Although thanks to the management of the new organizing committee was much better than in recent years, problems remain to be solved. It is unfortunate that mostly the sense of memory continues to be absent in this event, proof of which is that neither television films the concert, nor the presentations are recorded with a view not only to possible future edition of phonograph testimonies, but for the sake of saving for the future history examples of what occurred in these meetings.

That sense of memory has not been part of the action in the thirty-four years of the Jazz Plaza, so there is almost nothing of what happened in the life of the event: interventions were not recorded for posterity which, surely, can classified as peaks of musical moments in Cuba in the past decades. Those who have remained attending the festival regularly, I am sure they will agree with me.

Likewise, the instability that has characterized the composition and direction of the organizing committee of the festival, with frequent changes between each edition has to be avoided, because otherwise the project will ever move towards higher stages. While there was an acceptable gathering of tourists (over seven hundred) arrived in Havana, just to attend the Jazz Plaza still it has not been able to match the recorded in the early nineties, when a British associated company was involved, owner of the famous club Ronnie Scott from London and equally favored the occurrence of a large legion of international jazz musicians.

It's a shame that the fact that the Festival is not prepared from the instant that the edition concludes, but everything is organized at the last minute and no time to almost nothing (sadly a typical peculiarity of the Cuban context), key figures from local jazz musicians and those who today develop their careers elsewhere in the world come to Havana before or after the competition days, so the opportunity to make the necessary arrangements to match the instrumentalists travels with Festival dates is missed.

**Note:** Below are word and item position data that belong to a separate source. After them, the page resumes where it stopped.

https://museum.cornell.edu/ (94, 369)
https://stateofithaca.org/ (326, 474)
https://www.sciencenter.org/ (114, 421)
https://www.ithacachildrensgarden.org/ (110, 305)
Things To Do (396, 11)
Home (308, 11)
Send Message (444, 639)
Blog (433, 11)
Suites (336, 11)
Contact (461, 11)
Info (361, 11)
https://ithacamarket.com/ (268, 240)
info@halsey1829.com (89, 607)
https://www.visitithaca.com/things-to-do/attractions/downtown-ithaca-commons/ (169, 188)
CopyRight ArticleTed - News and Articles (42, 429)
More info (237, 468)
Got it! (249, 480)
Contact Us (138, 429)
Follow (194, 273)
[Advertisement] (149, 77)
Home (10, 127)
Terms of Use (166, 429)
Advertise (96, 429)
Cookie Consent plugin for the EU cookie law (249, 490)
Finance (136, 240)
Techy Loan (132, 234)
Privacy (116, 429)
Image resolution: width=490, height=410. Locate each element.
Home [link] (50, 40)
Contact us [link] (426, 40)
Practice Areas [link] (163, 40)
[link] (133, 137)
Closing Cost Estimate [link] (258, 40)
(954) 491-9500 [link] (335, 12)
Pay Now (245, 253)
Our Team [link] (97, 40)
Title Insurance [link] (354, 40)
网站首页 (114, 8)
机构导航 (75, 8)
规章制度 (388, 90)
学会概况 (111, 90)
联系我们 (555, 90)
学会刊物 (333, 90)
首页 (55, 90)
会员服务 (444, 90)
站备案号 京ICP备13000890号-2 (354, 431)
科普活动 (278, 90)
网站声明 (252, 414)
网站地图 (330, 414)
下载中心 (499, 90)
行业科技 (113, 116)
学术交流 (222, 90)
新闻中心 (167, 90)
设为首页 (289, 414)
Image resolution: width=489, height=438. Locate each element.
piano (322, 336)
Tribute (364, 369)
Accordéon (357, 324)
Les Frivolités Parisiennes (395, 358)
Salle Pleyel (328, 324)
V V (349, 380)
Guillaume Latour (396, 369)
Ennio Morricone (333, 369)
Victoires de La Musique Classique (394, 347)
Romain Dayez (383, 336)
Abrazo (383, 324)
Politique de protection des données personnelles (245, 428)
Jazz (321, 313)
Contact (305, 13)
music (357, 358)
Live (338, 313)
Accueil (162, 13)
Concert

That happened in December 2014, when in Havana we had visits, among others, of such renowned musicians as bassist Felipe Cabrera and pianist Aruán Ortiz.

It would not be bad that numerous jazz festivals that take place in the Caribbean and Central America, in places like Dominican Republic, Puerto Rico, Panama and Cuba, coordinate efforts to make something like a large chain of events, with exchange of musicians of our countries from one and another contest, as well as enhance the visit of tourists interested in the genre, which would be an estimable economic aid to finance meetings such as the Jazz Plaza and others taking place in the region.

You can ensure that the 30th edition of the Jazz Festival Plaza is among the squad of the best ones, besides the above remarks, some of which are beyond the scope of the organizing committee. The effort made by the National Centre for Popular Music and its leadership for the sake of this edition of Cuban jazz festival par excellence was at the recorded height, it deserves the most sincere compliments.

Now, as I write these lines, for a moment I go back long ago and I am in the courtyard of Calzada and 8, with my mother Elga Triana, surrounded by friends and colleagues as Humberto Manduley, Carlitos Lugo (disappeared in November 2014) , Leyma Hidalgo, the researcher Leonardo Acosta, photographers Elio Ojeda and Gonzalo Vidal, journalist José Dos Santos and guitarist Manuel Trujillo. I realize that despite that the ones of that time are no longer the same, the fact of having kept alive the Festival thick and thin since 1980 until today, was quite simply a feat that Cuban jazz lovers always appreciate. I say.